The variance of the number of runs for a runs up and down test is given by the formula:

$$ Var(R) = \frac{16N-29}{90} $$

Using N = 30:

$$ Var(R) = \frac{(16 \times 30) - 29}{90} = \frac{480 - 29}{90} = \frac{451}{90} \approx 5.011 $$

The standard deviation ($$\sigma_R$$) is the square root of the variance:

$$ \sigma_R = \sqrt{Var(R)} = \sqrt{\frac{451}{90}} \approx \sqrt{5.0111} \approx 2.2386 $$

**step6 Calculate the Test Statistic (Z)**

For large N (typically N > 20), the number of runs R can be approximated by a normal distribution. The test statistic Z is calculated as:

$$ Z = \frac{R - E(R)}{\sigma_R} $$

Substitute the calculated values for R, E(R), and $$\sigma_R$$:

$$ Z = \frac{20 - 19.6667}{2.2386} = \frac{0.3333}{2.2386} \approx 0.149 $$

**step7 Determine the Critical Values**

We are performing a two-tailed hypothesis test at an alpha level of $$\alpha = 0.05$$. For a two-tailed test with $$\alpha = 0.05$$, the critical Z-values are found from the standard normal distribution table.
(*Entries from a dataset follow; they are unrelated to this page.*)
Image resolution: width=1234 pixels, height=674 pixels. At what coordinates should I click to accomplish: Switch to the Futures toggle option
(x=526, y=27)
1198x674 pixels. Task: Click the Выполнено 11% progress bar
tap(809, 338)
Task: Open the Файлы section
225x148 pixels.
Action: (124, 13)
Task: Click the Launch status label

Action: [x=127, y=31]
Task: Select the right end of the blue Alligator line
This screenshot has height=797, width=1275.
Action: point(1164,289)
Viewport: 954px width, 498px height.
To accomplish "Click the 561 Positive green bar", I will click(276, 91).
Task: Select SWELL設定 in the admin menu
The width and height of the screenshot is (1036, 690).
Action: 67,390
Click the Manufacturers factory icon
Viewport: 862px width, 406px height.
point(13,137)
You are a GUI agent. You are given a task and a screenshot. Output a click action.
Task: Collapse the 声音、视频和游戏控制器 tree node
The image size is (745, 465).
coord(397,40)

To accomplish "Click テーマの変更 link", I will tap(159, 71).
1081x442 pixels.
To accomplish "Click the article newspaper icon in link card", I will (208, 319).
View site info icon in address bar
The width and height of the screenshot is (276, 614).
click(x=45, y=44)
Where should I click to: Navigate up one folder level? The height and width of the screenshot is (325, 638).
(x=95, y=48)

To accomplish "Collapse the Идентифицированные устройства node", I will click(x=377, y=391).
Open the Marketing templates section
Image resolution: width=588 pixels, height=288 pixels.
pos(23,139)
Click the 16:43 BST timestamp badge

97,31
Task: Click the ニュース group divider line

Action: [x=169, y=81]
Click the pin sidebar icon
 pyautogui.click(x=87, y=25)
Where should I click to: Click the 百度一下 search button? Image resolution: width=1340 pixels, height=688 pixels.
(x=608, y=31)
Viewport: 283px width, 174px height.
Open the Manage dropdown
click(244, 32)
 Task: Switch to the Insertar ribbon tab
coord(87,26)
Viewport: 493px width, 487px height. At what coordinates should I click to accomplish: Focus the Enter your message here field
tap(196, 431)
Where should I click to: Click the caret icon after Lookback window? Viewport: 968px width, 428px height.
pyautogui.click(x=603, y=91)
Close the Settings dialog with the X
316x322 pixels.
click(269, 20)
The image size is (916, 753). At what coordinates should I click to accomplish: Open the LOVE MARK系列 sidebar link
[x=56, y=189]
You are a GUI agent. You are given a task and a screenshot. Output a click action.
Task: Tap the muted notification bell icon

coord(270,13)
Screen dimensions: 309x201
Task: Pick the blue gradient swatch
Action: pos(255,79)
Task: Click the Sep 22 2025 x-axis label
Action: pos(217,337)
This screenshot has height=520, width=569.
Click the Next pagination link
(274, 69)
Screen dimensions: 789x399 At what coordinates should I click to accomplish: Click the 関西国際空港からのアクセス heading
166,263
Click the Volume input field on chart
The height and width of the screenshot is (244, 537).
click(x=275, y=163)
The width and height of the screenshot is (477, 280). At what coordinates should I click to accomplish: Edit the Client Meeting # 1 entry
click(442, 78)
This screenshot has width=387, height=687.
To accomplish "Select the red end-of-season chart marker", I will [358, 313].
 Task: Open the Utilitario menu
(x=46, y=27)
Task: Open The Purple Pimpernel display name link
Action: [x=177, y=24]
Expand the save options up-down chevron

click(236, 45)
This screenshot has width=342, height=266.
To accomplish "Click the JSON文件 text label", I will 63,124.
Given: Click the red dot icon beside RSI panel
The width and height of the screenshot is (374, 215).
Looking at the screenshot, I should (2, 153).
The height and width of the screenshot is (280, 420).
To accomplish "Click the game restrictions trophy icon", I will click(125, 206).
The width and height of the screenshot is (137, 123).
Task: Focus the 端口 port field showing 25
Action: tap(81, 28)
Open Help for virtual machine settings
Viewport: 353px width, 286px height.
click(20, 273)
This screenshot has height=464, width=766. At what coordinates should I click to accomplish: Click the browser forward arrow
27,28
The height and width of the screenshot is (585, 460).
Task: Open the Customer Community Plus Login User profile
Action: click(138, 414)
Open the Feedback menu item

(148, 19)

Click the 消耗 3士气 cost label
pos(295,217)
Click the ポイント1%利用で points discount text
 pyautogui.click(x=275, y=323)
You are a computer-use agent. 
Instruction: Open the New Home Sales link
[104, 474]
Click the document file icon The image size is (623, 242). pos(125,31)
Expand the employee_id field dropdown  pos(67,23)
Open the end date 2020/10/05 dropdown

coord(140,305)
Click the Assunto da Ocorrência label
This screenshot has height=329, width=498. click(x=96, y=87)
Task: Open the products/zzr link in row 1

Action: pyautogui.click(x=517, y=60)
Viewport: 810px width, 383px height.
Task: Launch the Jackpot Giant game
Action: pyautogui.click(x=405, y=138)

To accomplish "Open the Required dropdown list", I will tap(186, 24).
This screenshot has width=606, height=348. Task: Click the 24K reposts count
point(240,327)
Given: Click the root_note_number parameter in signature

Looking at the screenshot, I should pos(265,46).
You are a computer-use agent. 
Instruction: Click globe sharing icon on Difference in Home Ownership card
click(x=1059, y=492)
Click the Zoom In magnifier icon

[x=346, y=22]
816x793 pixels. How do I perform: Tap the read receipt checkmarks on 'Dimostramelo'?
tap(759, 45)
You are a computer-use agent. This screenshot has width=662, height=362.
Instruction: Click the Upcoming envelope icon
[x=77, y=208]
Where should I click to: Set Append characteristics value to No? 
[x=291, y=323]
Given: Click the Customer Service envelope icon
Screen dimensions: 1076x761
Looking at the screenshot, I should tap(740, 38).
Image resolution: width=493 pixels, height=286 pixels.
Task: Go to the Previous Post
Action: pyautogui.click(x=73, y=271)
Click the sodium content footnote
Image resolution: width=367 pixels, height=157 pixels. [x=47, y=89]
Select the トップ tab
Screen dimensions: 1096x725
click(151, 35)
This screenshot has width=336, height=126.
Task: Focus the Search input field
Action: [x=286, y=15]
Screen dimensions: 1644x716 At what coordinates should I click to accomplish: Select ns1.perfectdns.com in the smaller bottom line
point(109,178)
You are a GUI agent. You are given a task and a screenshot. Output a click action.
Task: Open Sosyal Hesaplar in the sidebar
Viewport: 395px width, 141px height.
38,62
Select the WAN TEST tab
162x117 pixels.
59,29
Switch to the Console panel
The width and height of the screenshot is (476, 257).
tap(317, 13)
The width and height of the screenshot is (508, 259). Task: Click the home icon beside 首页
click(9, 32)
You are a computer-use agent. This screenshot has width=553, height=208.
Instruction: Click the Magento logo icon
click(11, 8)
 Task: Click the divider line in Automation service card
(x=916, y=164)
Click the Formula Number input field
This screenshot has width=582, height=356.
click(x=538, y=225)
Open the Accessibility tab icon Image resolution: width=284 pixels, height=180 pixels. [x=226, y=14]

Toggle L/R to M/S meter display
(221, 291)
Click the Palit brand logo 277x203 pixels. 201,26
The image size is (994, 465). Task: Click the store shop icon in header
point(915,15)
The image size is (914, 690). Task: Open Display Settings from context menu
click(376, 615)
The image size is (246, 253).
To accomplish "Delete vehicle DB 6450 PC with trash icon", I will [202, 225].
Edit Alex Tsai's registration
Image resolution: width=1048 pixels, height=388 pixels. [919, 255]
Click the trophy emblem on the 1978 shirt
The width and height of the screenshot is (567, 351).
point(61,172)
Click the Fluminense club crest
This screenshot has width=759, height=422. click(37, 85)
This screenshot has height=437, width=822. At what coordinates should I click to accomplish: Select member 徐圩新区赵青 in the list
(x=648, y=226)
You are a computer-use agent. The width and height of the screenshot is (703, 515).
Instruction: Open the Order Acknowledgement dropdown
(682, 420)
$$ Z_{\alpha/2} = Z_{0.025} $$

The critical Z-values are $$\pm 1.96$$.

**step8 Make a Decision and State the Conclusion**

We compare the calculated test statistic Z with the critical values. If the calculated Z-value falls outside the range of the critical values (i.e., $$Z < -1.96$$ or $$Z > 1.96$$), we reject the null hypothesis. Otherwise, we fail to reject the null hypothesis.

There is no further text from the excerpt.